Entries provided Start Marker

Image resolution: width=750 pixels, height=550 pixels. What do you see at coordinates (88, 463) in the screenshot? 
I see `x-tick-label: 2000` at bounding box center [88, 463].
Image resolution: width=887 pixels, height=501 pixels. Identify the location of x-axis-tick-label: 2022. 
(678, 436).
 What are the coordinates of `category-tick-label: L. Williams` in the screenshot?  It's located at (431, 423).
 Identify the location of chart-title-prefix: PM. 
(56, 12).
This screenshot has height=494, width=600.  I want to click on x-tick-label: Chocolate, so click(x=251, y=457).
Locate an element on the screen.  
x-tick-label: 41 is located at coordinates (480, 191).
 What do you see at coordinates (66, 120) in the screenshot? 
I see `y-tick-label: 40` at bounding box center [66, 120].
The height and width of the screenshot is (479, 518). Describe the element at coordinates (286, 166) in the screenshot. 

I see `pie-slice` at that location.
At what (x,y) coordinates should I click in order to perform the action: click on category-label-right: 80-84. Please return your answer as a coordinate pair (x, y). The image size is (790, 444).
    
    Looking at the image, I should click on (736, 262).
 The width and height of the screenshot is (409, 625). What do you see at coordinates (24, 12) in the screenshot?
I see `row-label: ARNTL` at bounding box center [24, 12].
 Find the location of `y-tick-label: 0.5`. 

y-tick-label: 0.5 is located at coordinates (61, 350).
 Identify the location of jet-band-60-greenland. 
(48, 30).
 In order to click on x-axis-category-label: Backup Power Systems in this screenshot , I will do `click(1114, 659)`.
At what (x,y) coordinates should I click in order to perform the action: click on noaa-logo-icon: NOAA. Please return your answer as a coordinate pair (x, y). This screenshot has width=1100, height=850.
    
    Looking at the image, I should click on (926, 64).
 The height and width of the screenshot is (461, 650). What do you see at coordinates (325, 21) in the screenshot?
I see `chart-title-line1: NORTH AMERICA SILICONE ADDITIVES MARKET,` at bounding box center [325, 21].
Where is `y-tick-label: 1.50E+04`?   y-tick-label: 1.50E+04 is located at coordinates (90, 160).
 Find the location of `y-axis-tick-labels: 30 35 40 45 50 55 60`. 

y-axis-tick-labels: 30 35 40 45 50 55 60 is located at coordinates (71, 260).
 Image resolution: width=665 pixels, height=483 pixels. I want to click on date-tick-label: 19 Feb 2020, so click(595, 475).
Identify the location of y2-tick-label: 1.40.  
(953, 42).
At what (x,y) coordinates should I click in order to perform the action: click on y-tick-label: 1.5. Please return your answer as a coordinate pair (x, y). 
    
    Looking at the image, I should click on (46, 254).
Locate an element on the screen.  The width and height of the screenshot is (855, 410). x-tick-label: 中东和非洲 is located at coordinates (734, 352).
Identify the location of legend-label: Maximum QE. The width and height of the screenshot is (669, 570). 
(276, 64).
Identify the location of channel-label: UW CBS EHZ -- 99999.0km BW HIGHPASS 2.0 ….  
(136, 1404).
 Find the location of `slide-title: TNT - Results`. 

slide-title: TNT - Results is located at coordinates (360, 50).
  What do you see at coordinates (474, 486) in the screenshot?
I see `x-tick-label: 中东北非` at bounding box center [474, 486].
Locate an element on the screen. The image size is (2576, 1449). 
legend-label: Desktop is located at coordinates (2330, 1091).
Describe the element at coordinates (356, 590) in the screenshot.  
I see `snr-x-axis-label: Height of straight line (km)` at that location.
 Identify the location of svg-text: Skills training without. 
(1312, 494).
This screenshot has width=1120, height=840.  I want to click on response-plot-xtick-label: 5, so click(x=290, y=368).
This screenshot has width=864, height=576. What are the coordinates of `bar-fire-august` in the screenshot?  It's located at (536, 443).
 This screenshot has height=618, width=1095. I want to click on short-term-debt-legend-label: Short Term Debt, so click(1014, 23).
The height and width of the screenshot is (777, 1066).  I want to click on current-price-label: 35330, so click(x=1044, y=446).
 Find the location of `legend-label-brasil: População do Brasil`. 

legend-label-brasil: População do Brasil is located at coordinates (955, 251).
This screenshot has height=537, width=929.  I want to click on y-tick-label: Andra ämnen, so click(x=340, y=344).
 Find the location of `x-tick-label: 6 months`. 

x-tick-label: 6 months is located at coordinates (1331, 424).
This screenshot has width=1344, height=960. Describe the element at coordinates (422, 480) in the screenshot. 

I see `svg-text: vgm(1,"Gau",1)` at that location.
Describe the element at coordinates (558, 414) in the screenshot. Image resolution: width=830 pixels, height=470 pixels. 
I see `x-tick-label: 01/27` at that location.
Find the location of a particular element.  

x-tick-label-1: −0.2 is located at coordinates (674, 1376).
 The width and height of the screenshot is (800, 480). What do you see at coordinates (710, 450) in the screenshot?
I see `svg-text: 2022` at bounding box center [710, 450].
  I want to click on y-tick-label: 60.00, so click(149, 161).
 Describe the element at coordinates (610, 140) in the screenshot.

Entries provided End Marker

> **Instructions for the task**:
Please repeat all of the entries above word for word.

> **Solution for this problem**:
Image resolution: width=750 pixels, height=550 pixels. What do you see at coordinates (88, 463) in the screenshot? 
I see `x-tick-label: 2000` at bounding box center [88, 463].
Image resolution: width=887 pixels, height=501 pixels. Identify the location of x-axis-tick-label: 2022. 
(678, 436).
 What are the coordinates of `category-tick-label: L. Williams` in the screenshot?  It's located at (431, 423).
 Identify the location of chart-title-prefix: PM. 
(56, 12).
This screenshot has height=494, width=600.  I want to click on x-tick-label: Chocolate, so click(x=251, y=457).
Locate an element on the screen.  
x-tick-label: 41 is located at coordinates (480, 191).
 What do you see at coordinates (66, 120) in the screenshot? 
I see `y-tick-label: 40` at bounding box center [66, 120].
The height and width of the screenshot is (479, 518). Describe the element at coordinates (286, 166) in the screenshot. 

I see `pie-slice` at that location.
At what (x,y) coordinates should I click in order to perform the action: click on category-label-right: 80-84. Please return your answer as a coordinate pair (x, y). The image size is (790, 444).
    
    Looking at the image, I should click on (736, 262).
 The width and height of the screenshot is (409, 625). What do you see at coordinates (24, 12) in the screenshot?
I see `row-label: ARNTL` at bounding box center [24, 12].
 Find the location of `y-tick-label: 0.5`. 

y-tick-label: 0.5 is located at coordinates (61, 350).
 Identify the location of jet-band-60-greenland. 
(48, 30).
 In order to click on x-axis-category-label: Backup Power Systems in this screenshot , I will do `click(1114, 659)`.
At what (x,y) coordinates should I click in order to perform the action: click on noaa-logo-icon: NOAA. Please return your answer as a coordinate pair (x, y). This screenshot has width=1100, height=850.
    
    Looking at the image, I should click on (926, 64).
 The height and width of the screenshot is (461, 650). What do you see at coordinates (325, 21) in the screenshot?
I see `chart-title-line1: NORTH AMERICA SILICONE ADDITIVES MARKET,` at bounding box center [325, 21].
Where is `y-tick-label: 1.50E+04`?   y-tick-label: 1.50E+04 is located at coordinates (90, 160).
 Find the location of `y-axis-tick-labels: 30 35 40 45 50 55 60`. 

y-axis-tick-labels: 30 35 40 45 50 55 60 is located at coordinates (71, 260).
 Image resolution: width=665 pixels, height=483 pixels. I want to click on date-tick-label: 19 Feb 2020, so click(595, 475).
Identify the location of y2-tick-label: 1.40.  
(953, 42).
At what (x,y) coordinates should I click in order to perform the action: click on y-tick-label: 1.5. Please return your answer as a coordinate pair (x, y). 
    
    Looking at the image, I should click on (46, 254).
Locate an element on the screen.  The width and height of the screenshot is (855, 410). x-tick-label: 中东和非洲 is located at coordinates (734, 352).
Identify the location of legend-label: Maximum QE. The width and height of the screenshot is (669, 570). 
(276, 64).
Identify the location of channel-label: UW CBS EHZ -- 99999.0km BW HIGHPASS 2.0 ….  
(136, 1404).
 Find the location of `slide-title: TNT - Results`. 

slide-title: TNT - Results is located at coordinates (360, 50).
  What do you see at coordinates (474, 486) in the screenshot?
I see `x-tick-label: 中东北非` at bounding box center [474, 486].
Locate an element on the screen. The image size is (2576, 1449). 
legend-label: Desktop is located at coordinates (2330, 1091).
Describe the element at coordinates (356, 590) in the screenshot.  
I see `snr-x-axis-label: Height of straight line (km)` at that location.
 Identify the location of svg-text: Skills training without. 
(1312, 494).
This screenshot has width=1120, height=840.  I want to click on response-plot-xtick-label: 5, so click(x=290, y=368).
This screenshot has width=864, height=576. What are the coordinates of `bar-fire-august` in the screenshot?  It's located at (536, 443).
 This screenshot has height=618, width=1095. I want to click on short-term-debt-legend-label: Short Term Debt, so click(1014, 23).
The height and width of the screenshot is (777, 1066).  I want to click on current-price-label: 35330, so click(x=1044, y=446).
 Find the location of `legend-label-brasil: População do Brasil`. 

legend-label-brasil: População do Brasil is located at coordinates (955, 251).
This screenshot has height=537, width=929.  I want to click on y-tick-label: Andra ämnen, so click(x=340, y=344).
 Find the location of `x-tick-label: 6 months`. 

x-tick-label: 6 months is located at coordinates (1331, 424).
This screenshot has width=1344, height=960. Describe the element at coordinates (422, 480) in the screenshot. 

I see `svg-text: vgm(1,"Gau",1)` at that location.
Describe the element at coordinates (558, 414) in the screenshot. Image resolution: width=830 pixels, height=470 pixels. 
I see `x-tick-label: 01/27` at that location.
Find the location of a particular element.  

x-tick-label-1: −0.2 is located at coordinates (674, 1376).
 The width and height of the screenshot is (800, 480). What do you see at coordinates (710, 450) in the screenshot?
I see `svg-text: 2022` at bounding box center [710, 450].
  I want to click on y-tick-label: 60.00, so click(149, 161).
 Describe the element at coordinates (610, 140) in the screenshot.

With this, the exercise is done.